ICIT: Endpoint security crucial to ransomware protection

Endpoint security, while not a "sliver bullet solution" to cybersecurity issues in healthcare and other industries, is a vital component to any multi-layered protection strategy, according to a brief published by the Institute for Critical Infrastructure Technology (ICIT).

Such security, the authors say, instead must be considered as a first line of defense in an ever-evolving threat landscape and organizations must not see it as "static." This is particularly important as ransomware persists as a threat, the authors say, since it is easy and inexpensive to deploy and often targets endpoints.

"If only 1 percent of ... victims pay at least $1, the attacker has likely recovered whatever resources they initially invested in the campaign," the authors write. "Further, even unskilled modern adversaries pose a threat to unprotected organizations."

Particularly vulnerable endpoints include users, personal computers, servers, mobile devices, specialized hardware and cloud services, the authors say. Compromised servers, the brief notes, are what led to an attack last month on Columbia, Maryland-based MedStar Health, which operates 10 hospitals in and around the District of Columbia. MedStar never confirmed the nature of the attacks, and denied reports that hackers accessed its network through a vulnerability in an application called JBoss.
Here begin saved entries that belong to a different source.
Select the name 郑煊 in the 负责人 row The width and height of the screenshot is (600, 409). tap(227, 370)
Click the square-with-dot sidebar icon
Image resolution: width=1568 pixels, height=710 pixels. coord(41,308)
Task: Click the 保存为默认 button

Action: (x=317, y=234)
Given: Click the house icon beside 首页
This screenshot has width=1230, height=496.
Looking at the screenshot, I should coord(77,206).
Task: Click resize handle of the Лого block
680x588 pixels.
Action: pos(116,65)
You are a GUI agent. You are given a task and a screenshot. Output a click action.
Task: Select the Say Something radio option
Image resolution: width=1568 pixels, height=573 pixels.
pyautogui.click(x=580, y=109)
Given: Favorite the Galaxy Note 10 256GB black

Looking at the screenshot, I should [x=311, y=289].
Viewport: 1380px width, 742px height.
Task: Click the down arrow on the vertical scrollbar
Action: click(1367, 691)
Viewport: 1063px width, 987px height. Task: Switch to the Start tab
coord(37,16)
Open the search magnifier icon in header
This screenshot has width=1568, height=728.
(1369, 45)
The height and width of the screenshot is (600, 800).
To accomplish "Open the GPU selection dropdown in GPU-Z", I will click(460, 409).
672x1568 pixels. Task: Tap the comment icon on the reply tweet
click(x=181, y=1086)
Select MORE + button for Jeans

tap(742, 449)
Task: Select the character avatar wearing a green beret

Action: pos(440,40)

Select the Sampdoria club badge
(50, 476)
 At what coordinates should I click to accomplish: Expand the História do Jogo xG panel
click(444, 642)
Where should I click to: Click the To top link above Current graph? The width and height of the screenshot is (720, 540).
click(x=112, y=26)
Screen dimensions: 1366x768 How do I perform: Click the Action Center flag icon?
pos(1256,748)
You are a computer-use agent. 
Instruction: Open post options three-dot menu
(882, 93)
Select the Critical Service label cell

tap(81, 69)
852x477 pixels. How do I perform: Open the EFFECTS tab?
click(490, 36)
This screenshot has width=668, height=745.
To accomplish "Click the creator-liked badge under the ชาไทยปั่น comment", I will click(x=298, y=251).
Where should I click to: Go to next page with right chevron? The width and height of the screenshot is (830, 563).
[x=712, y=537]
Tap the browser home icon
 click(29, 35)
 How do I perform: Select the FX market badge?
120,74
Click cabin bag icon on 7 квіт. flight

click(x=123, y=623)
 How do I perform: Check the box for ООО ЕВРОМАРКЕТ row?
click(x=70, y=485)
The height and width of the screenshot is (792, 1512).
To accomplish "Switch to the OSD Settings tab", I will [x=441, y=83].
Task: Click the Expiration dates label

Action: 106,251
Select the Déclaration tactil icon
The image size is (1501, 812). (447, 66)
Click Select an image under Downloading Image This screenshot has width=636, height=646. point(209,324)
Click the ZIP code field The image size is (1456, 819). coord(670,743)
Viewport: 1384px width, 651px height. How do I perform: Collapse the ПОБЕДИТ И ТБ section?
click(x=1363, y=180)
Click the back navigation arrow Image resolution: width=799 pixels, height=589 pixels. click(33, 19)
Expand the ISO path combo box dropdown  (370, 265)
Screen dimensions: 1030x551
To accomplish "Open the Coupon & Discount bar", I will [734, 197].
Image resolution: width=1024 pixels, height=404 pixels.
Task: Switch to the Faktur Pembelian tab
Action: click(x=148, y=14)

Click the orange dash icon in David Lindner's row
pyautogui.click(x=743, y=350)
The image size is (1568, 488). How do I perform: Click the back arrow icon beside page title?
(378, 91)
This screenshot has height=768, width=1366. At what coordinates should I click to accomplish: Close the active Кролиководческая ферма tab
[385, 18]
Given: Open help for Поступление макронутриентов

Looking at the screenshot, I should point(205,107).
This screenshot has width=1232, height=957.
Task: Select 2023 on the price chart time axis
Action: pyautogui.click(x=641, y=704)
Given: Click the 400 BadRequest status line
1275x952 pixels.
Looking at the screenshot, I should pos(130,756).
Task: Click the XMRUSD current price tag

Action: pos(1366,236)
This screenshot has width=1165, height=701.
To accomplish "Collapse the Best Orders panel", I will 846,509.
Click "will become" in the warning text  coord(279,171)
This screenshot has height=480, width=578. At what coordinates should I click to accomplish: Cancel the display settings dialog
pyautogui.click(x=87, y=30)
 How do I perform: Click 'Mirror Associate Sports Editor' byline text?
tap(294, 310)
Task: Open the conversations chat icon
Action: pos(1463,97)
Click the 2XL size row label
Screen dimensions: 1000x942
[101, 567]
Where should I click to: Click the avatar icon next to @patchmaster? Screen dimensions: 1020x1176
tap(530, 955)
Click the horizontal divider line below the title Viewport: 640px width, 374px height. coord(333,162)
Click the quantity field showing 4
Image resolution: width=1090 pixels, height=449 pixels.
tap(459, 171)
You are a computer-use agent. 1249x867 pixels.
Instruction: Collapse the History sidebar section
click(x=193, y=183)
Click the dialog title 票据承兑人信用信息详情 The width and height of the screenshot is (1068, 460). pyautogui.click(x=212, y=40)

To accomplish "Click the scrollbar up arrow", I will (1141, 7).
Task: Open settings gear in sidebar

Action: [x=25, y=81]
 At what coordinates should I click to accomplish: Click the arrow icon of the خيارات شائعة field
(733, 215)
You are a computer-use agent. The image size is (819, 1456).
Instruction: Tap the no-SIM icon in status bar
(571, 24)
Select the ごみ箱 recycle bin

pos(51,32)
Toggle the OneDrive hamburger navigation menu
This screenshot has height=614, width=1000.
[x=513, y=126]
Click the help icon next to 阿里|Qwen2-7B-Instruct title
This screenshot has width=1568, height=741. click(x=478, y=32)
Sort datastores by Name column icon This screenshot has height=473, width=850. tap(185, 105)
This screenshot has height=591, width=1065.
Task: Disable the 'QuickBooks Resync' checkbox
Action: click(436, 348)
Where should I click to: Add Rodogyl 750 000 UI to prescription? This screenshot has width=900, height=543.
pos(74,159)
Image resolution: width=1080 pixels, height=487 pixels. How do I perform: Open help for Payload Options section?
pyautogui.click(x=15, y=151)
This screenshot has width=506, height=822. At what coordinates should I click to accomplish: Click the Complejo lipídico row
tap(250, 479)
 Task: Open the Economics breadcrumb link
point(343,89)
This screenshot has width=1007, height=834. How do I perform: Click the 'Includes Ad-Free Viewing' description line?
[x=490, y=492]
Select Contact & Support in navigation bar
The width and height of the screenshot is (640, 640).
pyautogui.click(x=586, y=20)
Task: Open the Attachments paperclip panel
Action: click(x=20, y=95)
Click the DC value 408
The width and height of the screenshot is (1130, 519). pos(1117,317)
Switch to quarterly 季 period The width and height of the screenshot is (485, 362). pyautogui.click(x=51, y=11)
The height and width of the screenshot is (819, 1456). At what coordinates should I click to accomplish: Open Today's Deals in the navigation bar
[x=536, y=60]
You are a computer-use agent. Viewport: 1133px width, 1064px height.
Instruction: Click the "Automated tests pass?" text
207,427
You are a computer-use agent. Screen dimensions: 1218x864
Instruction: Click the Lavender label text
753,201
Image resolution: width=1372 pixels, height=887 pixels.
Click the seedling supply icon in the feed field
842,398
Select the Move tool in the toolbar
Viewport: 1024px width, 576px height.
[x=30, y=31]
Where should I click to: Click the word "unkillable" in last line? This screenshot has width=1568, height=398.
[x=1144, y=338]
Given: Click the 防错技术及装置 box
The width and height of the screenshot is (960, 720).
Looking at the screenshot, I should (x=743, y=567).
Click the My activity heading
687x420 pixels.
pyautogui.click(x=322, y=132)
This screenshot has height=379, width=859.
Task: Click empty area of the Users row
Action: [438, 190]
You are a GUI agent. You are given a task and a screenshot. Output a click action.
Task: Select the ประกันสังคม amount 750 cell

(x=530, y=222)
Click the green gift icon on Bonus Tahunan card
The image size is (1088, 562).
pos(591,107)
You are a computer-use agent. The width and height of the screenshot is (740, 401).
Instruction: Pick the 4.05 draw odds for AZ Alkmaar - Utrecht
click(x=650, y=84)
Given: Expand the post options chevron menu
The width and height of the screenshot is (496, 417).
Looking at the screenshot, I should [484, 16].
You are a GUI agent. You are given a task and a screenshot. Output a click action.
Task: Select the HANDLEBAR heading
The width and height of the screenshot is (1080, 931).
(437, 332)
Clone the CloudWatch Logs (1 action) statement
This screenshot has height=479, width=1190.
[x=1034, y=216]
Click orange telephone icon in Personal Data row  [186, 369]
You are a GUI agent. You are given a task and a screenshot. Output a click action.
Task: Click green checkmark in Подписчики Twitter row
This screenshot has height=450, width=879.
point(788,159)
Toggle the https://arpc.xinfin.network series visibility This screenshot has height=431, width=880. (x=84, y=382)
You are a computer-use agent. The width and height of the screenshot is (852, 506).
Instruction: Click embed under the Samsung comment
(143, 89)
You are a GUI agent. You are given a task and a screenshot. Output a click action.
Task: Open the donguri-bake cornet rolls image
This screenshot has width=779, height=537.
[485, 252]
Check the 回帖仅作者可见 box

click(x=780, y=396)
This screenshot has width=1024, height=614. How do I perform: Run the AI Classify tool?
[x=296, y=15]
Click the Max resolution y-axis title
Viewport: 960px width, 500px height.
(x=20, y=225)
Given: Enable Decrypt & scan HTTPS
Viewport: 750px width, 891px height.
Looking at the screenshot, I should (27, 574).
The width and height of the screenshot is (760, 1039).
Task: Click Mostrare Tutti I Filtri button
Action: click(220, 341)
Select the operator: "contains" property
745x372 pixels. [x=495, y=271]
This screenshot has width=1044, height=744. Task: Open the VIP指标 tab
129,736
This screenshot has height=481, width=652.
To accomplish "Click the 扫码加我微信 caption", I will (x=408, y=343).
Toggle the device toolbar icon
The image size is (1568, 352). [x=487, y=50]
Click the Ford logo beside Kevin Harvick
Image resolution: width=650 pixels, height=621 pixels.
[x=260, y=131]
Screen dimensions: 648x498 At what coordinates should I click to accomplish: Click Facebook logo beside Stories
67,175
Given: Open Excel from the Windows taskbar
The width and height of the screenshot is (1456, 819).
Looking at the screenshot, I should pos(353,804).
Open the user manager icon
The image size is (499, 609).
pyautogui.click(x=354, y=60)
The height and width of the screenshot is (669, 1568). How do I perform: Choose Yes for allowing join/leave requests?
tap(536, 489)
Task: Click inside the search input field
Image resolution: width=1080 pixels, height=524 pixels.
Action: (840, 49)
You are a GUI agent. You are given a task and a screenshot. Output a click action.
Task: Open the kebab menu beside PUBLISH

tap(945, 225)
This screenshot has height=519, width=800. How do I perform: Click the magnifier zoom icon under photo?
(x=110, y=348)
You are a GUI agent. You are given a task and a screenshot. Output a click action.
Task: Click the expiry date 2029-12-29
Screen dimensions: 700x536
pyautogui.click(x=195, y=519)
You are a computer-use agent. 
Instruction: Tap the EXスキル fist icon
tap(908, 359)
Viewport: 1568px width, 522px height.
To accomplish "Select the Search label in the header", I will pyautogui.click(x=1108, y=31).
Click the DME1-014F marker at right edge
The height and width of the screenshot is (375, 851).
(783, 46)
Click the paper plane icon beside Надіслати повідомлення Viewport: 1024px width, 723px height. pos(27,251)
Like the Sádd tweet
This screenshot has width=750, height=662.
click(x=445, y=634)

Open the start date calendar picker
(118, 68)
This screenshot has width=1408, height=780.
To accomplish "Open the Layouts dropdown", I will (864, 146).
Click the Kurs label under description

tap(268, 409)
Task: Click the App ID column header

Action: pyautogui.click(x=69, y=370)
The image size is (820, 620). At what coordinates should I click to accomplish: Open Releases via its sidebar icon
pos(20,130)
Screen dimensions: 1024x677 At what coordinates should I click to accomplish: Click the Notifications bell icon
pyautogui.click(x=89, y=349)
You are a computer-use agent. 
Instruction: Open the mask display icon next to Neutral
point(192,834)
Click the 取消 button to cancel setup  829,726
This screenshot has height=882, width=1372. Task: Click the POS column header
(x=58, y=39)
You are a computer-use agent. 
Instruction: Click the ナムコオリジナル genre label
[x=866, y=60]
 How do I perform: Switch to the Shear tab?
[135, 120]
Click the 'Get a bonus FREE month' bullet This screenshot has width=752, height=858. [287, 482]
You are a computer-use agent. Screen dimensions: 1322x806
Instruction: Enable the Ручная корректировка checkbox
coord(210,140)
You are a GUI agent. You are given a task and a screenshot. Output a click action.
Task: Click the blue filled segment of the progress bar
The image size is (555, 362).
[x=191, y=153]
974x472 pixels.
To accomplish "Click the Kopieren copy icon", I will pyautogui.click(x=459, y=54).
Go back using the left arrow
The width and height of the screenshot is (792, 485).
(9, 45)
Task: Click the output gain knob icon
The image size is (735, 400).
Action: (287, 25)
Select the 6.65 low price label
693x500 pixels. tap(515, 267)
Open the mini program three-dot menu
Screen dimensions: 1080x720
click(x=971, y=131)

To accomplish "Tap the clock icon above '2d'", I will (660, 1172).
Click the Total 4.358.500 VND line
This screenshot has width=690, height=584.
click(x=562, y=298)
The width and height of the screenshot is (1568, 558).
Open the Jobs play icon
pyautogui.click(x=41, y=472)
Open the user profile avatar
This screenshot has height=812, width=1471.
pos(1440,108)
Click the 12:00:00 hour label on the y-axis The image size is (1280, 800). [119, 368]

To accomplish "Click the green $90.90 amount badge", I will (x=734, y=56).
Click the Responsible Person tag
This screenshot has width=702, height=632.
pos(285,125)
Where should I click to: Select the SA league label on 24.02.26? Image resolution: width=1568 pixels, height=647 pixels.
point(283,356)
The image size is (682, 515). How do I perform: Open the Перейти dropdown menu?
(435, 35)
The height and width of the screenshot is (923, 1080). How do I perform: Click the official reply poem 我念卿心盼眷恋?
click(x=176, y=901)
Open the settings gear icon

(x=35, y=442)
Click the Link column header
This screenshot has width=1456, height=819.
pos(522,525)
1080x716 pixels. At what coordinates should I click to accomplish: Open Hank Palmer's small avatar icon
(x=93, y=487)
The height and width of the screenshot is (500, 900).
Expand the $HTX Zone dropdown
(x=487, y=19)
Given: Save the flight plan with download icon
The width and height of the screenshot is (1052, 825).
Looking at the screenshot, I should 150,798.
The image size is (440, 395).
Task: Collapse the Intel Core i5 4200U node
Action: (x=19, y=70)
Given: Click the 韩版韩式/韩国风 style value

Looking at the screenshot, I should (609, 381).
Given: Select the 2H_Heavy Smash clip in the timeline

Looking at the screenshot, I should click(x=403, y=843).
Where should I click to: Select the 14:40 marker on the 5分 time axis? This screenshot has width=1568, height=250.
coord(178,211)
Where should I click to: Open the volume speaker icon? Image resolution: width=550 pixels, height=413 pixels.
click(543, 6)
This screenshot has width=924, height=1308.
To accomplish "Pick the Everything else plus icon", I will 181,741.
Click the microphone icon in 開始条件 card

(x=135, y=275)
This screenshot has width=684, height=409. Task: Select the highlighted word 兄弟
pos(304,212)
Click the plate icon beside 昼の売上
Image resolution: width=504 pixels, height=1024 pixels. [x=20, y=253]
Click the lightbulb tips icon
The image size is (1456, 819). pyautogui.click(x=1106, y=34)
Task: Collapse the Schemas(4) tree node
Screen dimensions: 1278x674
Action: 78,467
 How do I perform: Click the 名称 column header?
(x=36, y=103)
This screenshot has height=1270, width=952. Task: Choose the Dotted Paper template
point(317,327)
The ICIT report points out, however, that because MedStar practiced good overall cyberhygiene, it was able to restore its systems via backups without having to pay a ransom.

It adds that endpoint security must not be viewed as "an excessive investment."

"Exposed endpoints are the first place an attack will start and it will radiate from there into the network at large," the authors say. "A layered defense acts like a set of permeable barriers to manage good and bad traffic."